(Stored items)
-- -- --
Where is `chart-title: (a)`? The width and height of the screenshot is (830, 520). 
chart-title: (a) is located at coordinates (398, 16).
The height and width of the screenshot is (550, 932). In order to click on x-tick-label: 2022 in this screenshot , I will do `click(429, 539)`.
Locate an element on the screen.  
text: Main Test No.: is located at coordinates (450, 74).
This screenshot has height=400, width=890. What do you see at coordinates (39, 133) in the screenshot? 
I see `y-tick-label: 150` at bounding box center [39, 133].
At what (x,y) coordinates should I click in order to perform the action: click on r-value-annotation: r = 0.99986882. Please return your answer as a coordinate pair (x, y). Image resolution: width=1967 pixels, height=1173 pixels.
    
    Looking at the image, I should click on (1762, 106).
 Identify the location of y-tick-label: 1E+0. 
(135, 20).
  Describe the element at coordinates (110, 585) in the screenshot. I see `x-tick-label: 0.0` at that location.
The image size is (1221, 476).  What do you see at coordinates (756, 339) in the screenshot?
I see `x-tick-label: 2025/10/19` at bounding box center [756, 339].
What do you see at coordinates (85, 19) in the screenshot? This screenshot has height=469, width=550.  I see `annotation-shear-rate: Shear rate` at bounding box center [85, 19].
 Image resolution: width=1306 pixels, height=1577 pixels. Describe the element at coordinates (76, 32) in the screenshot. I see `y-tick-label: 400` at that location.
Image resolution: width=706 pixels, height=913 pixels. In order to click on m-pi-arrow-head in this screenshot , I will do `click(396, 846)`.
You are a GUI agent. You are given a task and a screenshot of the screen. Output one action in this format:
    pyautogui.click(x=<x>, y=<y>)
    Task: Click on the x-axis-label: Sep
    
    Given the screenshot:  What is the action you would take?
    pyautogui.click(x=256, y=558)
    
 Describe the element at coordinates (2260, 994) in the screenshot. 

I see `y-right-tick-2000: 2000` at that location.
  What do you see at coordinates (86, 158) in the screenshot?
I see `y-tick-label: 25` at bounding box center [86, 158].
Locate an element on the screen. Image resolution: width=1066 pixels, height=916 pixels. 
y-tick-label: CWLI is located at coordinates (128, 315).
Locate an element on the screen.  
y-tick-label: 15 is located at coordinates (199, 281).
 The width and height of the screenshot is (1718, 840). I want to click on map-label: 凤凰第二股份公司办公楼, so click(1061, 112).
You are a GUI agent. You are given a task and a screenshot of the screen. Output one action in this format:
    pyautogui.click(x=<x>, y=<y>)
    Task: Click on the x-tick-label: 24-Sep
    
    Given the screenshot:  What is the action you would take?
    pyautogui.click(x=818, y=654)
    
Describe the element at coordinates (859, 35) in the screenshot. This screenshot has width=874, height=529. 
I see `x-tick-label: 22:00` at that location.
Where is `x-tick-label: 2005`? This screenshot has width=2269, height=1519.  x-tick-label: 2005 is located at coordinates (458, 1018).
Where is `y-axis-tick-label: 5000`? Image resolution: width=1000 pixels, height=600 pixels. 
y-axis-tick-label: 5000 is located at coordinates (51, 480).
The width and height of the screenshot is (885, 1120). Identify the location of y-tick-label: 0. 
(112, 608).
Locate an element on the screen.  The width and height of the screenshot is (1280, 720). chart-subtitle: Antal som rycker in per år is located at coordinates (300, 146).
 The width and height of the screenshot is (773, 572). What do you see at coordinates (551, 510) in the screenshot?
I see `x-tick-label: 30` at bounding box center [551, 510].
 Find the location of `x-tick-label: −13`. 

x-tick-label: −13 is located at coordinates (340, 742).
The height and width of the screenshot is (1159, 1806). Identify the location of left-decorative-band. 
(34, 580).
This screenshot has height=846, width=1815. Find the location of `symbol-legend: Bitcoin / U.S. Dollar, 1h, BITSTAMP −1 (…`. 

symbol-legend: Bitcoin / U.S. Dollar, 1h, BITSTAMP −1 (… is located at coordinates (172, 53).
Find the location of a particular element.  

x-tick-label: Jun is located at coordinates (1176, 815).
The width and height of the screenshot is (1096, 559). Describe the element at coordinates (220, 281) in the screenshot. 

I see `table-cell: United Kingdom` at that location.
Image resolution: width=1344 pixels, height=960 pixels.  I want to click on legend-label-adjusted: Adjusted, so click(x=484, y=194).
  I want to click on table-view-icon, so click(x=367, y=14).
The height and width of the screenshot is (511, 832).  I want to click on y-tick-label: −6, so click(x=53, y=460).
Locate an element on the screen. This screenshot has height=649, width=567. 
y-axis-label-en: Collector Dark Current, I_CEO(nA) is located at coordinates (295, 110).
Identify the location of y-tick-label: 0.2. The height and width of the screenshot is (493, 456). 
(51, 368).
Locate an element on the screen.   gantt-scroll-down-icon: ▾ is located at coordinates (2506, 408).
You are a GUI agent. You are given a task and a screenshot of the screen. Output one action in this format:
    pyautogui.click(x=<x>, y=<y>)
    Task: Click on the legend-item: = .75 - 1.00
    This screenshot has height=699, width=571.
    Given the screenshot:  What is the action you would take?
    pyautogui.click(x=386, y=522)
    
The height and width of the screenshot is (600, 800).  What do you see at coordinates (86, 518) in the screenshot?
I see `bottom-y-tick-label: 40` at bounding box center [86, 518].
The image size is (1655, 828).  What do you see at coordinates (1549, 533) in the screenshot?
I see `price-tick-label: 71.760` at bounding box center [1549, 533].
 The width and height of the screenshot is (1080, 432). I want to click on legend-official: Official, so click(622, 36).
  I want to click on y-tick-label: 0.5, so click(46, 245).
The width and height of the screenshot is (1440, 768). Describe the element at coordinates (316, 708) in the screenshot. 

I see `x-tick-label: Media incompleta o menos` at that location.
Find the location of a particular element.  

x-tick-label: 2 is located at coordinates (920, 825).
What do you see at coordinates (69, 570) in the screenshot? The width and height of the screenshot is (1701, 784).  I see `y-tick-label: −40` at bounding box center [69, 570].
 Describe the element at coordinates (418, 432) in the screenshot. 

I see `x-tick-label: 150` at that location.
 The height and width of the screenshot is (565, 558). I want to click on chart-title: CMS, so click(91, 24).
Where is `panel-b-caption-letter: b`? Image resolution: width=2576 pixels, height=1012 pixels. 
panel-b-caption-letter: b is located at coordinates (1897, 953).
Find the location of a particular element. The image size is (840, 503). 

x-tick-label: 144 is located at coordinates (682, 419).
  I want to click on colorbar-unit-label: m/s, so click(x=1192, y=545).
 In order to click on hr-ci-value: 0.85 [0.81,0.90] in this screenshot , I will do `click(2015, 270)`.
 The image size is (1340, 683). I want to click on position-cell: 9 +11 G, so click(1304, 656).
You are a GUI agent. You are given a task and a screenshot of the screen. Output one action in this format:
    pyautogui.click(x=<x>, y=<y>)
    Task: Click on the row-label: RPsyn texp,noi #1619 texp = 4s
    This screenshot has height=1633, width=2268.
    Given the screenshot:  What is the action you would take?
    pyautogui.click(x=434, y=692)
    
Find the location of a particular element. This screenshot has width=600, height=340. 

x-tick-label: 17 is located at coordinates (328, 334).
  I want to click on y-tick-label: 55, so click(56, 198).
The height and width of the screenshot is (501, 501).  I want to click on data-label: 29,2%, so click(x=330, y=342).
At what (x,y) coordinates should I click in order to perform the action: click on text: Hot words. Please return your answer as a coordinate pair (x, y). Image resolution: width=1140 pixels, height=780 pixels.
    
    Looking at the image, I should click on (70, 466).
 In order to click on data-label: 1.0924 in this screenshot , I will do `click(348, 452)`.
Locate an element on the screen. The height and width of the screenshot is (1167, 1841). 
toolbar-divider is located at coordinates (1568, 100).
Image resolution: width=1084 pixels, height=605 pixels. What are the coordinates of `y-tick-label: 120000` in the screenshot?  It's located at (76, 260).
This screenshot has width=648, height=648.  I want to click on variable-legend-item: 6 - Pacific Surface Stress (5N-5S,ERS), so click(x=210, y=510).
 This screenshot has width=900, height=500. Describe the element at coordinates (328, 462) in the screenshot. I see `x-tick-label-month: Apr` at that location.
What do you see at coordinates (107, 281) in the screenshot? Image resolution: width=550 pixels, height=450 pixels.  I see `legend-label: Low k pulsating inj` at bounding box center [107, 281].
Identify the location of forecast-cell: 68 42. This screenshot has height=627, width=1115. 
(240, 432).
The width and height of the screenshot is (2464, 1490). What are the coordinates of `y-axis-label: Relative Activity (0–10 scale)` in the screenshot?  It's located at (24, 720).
-- -- --
### [Task item]
Could you change "Identify the location of" to "Find the position of" throughout everything from the line containing "pixels, height=1173 pixels." down to the line containing "center [756, 339].", and give those lines again with nothing else altered?

### [Solution to the exercise]
At what (x,y) coordinates should I click in order to perform the action: click on r-value-annotation: r = 0.99986882. Please return your answer as a coordinate pair (x, y). Image resolution: width=1967 pixels, height=1173 pixels.
    
    Looking at the image, I should click on (1762, 106).
 Find the position of y-tick-label: 1E+0. 
(135, 20).
  Describe the element at coordinates (110, 585) in the screenshot. I see `x-tick-label: 0.0` at that location.
The image size is (1221, 476).  What do you see at coordinates (756, 339) in the screenshot?
I see `x-tick-label: 2025/10/19` at bounding box center [756, 339].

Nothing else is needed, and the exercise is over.